- _Required task_: Convert the stretch of the material from the line containing "Click into the" through the line containing "coord(1404,659)" into a Markdown table with two columns: Row, holding a sequential number, and Line, holding the line itself. Omit any blank lines.

++++++++++++++++++++

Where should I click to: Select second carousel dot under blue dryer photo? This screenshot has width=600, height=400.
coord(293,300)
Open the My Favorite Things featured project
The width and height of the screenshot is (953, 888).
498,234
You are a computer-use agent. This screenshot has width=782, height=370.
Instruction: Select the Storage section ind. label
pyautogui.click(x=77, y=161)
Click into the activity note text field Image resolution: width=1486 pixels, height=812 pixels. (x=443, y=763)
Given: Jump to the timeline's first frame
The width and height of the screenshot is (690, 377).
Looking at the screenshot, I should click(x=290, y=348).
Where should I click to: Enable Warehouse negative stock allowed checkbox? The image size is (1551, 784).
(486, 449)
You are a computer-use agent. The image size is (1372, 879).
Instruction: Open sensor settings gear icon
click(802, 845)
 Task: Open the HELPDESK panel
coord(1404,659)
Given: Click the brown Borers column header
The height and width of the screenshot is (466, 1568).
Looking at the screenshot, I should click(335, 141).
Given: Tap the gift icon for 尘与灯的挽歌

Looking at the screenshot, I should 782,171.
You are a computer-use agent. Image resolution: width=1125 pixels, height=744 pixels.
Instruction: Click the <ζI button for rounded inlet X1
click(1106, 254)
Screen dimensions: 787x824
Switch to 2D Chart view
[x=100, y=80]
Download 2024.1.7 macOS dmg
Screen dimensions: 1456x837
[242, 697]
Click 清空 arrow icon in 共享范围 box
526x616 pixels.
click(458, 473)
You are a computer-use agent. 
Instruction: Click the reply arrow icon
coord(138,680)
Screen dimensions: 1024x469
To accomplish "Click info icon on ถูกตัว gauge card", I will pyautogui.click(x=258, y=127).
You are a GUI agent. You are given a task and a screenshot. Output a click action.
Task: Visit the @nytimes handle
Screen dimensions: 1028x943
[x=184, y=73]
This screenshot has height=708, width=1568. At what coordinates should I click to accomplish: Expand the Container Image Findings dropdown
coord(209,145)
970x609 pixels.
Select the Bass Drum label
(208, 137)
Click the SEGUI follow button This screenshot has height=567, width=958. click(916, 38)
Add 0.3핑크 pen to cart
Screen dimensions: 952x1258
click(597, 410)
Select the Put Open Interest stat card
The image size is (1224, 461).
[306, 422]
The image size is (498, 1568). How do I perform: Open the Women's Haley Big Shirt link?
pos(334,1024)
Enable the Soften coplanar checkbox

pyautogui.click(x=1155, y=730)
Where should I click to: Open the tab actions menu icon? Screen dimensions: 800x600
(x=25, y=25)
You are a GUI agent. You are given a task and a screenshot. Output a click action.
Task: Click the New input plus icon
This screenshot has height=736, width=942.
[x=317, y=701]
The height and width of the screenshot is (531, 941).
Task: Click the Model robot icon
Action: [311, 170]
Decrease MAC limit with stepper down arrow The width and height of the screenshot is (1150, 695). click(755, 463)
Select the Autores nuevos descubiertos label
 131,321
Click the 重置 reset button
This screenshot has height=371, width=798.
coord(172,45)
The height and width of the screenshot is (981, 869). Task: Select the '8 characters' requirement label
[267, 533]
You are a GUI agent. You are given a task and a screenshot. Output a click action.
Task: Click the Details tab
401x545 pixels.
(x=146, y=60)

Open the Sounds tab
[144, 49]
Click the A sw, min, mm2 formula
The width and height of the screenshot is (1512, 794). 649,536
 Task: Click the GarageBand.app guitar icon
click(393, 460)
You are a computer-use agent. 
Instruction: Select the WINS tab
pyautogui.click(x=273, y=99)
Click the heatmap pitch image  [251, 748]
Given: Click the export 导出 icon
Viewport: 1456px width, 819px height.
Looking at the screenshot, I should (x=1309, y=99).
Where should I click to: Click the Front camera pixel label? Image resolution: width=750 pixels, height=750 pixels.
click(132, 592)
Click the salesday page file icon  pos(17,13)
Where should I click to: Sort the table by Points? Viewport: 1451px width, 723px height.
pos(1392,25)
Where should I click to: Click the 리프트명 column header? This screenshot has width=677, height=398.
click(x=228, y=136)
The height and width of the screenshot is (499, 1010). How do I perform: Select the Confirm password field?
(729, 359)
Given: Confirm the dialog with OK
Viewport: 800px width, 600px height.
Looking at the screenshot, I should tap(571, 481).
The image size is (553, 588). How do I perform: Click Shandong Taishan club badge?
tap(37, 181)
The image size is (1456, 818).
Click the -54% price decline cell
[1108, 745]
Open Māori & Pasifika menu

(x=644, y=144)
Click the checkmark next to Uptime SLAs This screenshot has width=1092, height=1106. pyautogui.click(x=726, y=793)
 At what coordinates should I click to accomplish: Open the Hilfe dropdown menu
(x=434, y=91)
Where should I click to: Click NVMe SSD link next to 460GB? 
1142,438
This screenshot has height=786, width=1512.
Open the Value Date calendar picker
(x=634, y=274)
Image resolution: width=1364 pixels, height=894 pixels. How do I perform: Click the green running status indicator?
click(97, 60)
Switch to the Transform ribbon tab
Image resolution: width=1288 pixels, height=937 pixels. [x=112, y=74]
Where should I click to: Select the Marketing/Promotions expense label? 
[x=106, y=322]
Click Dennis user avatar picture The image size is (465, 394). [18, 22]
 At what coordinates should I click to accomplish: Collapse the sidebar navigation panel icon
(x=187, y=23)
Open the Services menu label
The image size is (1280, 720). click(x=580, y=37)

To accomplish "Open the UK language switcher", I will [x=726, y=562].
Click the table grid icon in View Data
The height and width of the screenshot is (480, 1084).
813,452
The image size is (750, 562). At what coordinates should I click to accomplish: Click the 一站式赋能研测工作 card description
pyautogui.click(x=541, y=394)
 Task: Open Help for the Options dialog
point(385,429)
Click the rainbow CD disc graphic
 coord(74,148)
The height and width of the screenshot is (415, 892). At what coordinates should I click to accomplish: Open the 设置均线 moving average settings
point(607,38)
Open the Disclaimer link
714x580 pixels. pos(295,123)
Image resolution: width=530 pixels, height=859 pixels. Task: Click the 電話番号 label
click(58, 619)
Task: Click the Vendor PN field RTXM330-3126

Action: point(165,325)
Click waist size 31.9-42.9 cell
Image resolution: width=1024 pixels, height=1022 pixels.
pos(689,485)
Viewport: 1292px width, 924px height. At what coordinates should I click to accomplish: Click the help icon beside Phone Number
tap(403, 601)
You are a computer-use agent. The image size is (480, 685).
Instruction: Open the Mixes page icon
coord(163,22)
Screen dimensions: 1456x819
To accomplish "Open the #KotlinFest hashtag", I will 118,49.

++++++++++++++++++++

- _Exercise answer_:
| Row | Line |
|---|---|
| 1 | Click into the activity note text field Image resolution: width=1486 pixels, height=812 pixels. (x=443, y=763) |
| 2 | Given: Jump to the timeline's first frame |
| 3 | The width and height of the screenshot is (690, 377). |
| 4 | Looking at the screenshot, I should click(x=290, y=348). |
| 5 | Where should I click to: Enable Warehouse negative stock allowed checkbox? The image size is (1551, 784). |
| 6 | (486, 449) |
| 7 | You are a computer-use agent. The image size is (1372, 879). |
| 8 | Instruction: Open sensor settings gear icon |
| 9 | click(802, 845) |
| 10 |  Task: Open the HELPDESK panel |
| 11 | coord(1404,659) |